__How to complete this task__
What is needed here is an exact copy of all the entries below.

__Given records__

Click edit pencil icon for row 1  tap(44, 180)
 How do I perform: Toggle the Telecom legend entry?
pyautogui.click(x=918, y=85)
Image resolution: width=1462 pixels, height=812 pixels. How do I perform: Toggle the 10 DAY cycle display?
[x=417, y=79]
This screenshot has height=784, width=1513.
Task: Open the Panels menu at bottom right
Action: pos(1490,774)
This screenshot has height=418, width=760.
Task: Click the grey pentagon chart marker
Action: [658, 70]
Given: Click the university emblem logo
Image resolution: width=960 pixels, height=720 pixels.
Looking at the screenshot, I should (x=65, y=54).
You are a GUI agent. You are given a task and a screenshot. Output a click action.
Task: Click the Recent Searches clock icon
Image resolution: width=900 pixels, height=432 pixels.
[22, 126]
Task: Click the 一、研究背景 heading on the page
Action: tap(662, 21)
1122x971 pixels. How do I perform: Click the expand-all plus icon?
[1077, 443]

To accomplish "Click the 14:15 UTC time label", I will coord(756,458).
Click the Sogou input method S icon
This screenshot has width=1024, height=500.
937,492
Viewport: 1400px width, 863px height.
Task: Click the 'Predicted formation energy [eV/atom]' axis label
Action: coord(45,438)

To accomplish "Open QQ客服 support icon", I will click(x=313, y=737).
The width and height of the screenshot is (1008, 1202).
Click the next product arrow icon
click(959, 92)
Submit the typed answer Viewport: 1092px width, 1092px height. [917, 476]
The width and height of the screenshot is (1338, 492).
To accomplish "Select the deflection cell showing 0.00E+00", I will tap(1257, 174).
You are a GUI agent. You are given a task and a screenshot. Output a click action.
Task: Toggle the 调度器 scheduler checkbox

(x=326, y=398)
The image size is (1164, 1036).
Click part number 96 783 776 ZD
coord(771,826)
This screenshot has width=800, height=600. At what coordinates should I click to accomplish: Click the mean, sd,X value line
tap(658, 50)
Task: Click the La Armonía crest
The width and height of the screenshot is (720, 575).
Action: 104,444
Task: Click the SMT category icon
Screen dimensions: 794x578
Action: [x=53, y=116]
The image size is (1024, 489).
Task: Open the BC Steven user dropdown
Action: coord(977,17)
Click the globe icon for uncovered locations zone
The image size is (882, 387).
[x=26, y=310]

__Finished task__
Click edit pencil icon for row 1  tap(44, 180)
 How do I perform: Toggle the Telecom legend entry?
pyautogui.click(x=918, y=85)
Image resolution: width=1462 pixels, height=812 pixels. How do I perform: Toggle the 10 DAY cycle display?
[x=417, y=79]
This screenshot has height=784, width=1513.
Task: Open the Panels menu at bottom right
Action: pos(1490,774)
This screenshot has height=418, width=760.
Task: Click the grey pentagon chart marker
Action: [658, 70]
Given: Click the university emblem logo
Image resolution: width=960 pixels, height=720 pixels.
Looking at the screenshot, I should (x=65, y=54).
You are a GUI agent. You are given a task and a screenshot. Output a click action.
Task: Click the Recent Searches clock icon
Image resolution: width=900 pixels, height=432 pixels.
[22, 126]
Task: Click the 一、研究背景 heading on the page
Action: tap(662, 21)
1122x971 pixels. How do I perform: Click the expand-all plus icon?
[1077, 443]

To accomplish "Click the 14:15 UTC time label", I will coord(756,458).
Click the Sogou input method S icon
This screenshot has width=1024, height=500.
937,492
Viewport: 1400px width, 863px height.
Task: Click the 'Predicted formation energy [eV/atom]' axis label
Action: coord(45,438)

To accomplish "Open QQ客服 support icon", I will click(x=313, y=737).
The width and height of the screenshot is (1008, 1202).
Click the next product arrow icon
click(959, 92)
Submit the typed answer Viewport: 1092px width, 1092px height. [917, 476]
The width and height of the screenshot is (1338, 492).
To accomplish "Select the deflection cell showing 0.00E+00", I will tap(1257, 174).
You are a GUI agent. You are given a task and a screenshot. Output a click action.
Task: Toggle the 调度器 scheduler checkbox

(x=326, y=398)
The image size is (1164, 1036).
Click part number 96 783 776 ZD
coord(771,826)
This screenshot has width=800, height=600. At what coordinates should I click to accomplish: Click the mean, sd,X value line
tap(658, 50)
Task: Click the La Armonía crest
The width and height of the screenshot is (720, 575).
Action: 104,444
Task: Click the SMT category icon
Screen dimensions: 794x578
Action: [x=53, y=116]
The image size is (1024, 489).
Task: Open the BC Steven user dropdown
Action: coord(977,17)
Click the globe icon for uncovered locations zone
The image size is (882, 387).
[x=26, y=310]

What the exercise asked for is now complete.